Definition
Marquee is used as a noun.
Marquee is used in more than one related sense.
- It can mean or markee.
- It can mean a large field tent formerly used by an officer of high rank.
- It can mean a large tent set up for an outdoor party, reception, or exhibition.
- It can mean a permanent canopy usually of metal and glass projecting over the entrance to a building (as a hotel).

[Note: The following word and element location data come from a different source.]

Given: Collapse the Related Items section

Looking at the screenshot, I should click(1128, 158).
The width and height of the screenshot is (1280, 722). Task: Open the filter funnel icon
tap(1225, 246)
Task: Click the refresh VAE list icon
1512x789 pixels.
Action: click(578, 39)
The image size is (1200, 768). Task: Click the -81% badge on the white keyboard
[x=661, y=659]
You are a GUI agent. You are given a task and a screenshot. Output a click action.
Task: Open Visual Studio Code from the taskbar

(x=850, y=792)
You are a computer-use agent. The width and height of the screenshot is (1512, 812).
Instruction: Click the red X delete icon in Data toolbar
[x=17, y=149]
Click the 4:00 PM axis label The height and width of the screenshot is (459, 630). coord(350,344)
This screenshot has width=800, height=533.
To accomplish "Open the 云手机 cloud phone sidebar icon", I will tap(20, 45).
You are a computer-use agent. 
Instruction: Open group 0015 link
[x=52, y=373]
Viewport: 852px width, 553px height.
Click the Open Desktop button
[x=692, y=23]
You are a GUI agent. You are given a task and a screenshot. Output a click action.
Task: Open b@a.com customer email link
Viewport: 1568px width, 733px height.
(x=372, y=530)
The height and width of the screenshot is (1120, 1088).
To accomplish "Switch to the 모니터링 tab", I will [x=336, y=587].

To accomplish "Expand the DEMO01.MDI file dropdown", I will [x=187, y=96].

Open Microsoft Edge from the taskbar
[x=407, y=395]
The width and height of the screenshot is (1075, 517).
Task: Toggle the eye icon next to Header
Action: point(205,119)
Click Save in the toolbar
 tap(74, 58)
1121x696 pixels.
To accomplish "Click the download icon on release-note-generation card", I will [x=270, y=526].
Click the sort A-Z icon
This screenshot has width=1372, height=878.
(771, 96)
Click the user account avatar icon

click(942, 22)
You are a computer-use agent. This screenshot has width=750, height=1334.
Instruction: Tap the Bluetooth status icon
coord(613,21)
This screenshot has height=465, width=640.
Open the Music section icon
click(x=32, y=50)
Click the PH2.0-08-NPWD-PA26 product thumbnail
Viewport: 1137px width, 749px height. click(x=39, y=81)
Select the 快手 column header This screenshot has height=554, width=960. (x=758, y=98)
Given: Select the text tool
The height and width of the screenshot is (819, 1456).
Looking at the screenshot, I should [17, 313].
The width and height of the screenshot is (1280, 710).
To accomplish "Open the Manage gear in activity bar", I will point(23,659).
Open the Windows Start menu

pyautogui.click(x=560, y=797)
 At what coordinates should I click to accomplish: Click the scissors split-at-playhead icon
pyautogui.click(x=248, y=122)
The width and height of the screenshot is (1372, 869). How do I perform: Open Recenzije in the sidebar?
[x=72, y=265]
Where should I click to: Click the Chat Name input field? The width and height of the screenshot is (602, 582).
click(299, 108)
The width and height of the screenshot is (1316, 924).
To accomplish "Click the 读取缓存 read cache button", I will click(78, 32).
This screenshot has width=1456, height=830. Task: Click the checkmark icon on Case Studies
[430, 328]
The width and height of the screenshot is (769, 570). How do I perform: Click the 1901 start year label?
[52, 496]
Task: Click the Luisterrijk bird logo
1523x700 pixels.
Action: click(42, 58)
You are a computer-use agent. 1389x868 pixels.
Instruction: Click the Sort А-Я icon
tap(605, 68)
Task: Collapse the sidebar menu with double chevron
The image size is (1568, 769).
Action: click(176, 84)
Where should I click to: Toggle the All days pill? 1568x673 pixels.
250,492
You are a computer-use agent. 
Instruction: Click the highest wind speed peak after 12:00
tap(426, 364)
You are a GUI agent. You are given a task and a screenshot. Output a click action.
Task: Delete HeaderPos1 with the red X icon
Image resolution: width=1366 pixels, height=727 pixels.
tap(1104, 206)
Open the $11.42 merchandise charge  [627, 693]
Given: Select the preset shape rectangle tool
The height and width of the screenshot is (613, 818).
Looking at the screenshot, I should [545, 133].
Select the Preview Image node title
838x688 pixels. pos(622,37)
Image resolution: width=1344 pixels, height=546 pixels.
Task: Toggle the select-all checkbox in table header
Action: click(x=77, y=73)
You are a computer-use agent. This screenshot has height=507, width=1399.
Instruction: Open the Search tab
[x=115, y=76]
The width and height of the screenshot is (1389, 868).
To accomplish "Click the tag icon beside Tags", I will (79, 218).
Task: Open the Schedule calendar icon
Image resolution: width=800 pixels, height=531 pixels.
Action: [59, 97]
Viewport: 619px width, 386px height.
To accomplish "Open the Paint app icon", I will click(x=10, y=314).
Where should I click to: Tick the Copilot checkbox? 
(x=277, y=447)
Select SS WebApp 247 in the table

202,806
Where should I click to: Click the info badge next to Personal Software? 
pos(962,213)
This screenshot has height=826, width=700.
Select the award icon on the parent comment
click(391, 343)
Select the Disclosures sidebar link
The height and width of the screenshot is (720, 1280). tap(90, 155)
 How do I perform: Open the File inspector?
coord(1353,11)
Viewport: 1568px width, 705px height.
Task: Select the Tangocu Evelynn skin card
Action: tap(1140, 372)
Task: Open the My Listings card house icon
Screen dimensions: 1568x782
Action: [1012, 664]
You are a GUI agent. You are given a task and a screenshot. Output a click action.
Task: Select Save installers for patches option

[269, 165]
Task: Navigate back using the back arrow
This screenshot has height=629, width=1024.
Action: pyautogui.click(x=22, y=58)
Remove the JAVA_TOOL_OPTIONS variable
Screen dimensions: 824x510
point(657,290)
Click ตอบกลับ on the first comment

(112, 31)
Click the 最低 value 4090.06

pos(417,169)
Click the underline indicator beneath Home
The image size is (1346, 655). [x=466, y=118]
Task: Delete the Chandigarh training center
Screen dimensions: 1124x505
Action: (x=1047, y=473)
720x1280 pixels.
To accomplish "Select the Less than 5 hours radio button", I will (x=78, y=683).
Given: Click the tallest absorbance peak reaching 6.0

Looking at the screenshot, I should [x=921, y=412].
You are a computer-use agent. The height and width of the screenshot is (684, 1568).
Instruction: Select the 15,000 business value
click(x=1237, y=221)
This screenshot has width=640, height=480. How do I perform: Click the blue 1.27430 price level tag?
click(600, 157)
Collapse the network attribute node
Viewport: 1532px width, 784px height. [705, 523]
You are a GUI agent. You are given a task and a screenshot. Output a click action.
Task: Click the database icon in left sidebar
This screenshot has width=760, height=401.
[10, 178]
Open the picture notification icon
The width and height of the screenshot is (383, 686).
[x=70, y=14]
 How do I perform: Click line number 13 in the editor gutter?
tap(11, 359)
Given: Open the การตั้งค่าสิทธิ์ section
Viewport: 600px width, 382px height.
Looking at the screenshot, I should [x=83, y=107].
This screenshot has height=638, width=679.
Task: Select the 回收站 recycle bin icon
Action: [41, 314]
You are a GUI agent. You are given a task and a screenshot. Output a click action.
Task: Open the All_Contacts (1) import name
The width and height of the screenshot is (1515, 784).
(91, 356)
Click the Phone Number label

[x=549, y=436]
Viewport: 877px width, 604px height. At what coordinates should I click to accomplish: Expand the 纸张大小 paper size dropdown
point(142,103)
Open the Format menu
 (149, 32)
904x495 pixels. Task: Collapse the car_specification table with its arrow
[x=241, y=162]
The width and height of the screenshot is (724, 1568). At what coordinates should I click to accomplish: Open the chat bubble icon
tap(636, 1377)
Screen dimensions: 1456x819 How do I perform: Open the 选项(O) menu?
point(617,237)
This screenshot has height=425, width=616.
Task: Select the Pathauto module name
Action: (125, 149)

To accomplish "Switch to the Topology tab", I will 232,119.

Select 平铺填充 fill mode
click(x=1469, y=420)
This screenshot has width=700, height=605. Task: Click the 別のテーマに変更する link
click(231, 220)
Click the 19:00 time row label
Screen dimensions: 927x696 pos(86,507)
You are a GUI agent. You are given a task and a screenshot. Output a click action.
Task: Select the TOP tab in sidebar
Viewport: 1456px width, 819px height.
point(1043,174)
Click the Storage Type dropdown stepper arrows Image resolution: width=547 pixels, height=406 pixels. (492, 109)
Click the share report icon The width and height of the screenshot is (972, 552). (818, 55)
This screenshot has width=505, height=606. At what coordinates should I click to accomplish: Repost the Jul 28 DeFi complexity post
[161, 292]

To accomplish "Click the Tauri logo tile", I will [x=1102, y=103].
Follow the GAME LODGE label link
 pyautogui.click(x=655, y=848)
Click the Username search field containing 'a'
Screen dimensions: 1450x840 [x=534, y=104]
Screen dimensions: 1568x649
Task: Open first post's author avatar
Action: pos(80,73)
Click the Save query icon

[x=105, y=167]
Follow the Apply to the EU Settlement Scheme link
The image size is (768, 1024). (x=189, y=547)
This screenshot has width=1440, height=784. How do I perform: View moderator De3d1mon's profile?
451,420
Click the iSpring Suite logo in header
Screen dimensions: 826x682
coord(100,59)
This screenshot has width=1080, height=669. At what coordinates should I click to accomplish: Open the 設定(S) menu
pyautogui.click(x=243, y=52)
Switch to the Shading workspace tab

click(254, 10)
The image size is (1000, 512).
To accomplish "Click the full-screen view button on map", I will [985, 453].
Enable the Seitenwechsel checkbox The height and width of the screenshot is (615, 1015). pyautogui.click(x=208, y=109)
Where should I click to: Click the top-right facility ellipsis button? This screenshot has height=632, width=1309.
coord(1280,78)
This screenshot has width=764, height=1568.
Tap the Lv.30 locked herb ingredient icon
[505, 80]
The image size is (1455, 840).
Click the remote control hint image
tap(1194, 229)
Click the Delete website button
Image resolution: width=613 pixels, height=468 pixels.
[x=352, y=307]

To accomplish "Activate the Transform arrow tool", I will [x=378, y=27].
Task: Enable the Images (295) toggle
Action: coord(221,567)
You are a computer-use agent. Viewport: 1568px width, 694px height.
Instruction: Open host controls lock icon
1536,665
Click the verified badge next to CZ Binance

- It can mean a similar canopy at a theater entrance usually brightly lighted and displaying the title of the attraction and the names of the principal performers.
Origin and Meaning
modification (marquise being taken as plural) of French marquise, literally, marchioness - more at marquise.
Quiz
Creative Ladder
Editorial creative inspiration: the ideas below are fictional prompts and playful extensions, not historical evidence or real-world citations.
Serious Extension
Imagined Tagline: Let Marquee anchor a short, serious piece of writing that begins with the real meaning of the term and then extends it into a human scene.
Writer’s Prompt
Speculative Writing Prompt: Write a short fictional scene in which Marquee appears naturally and changes the direction of the conversation.
Playful Angle
Playful Premise: Imagine Marquee turning into a phrase that people deploy with total confidence even though each person means something slightly different by it.
Visual Analogy: Picture Marquee as a sharply lit object in a dim room, where one clear detail helps the whole scene make sense.
Absurd Escalation
Absurd Scenario: In a clearly ridiculous version of reality, Marquee becomes the center of a civic emergency, a parade theme, and a weather forecast all at once.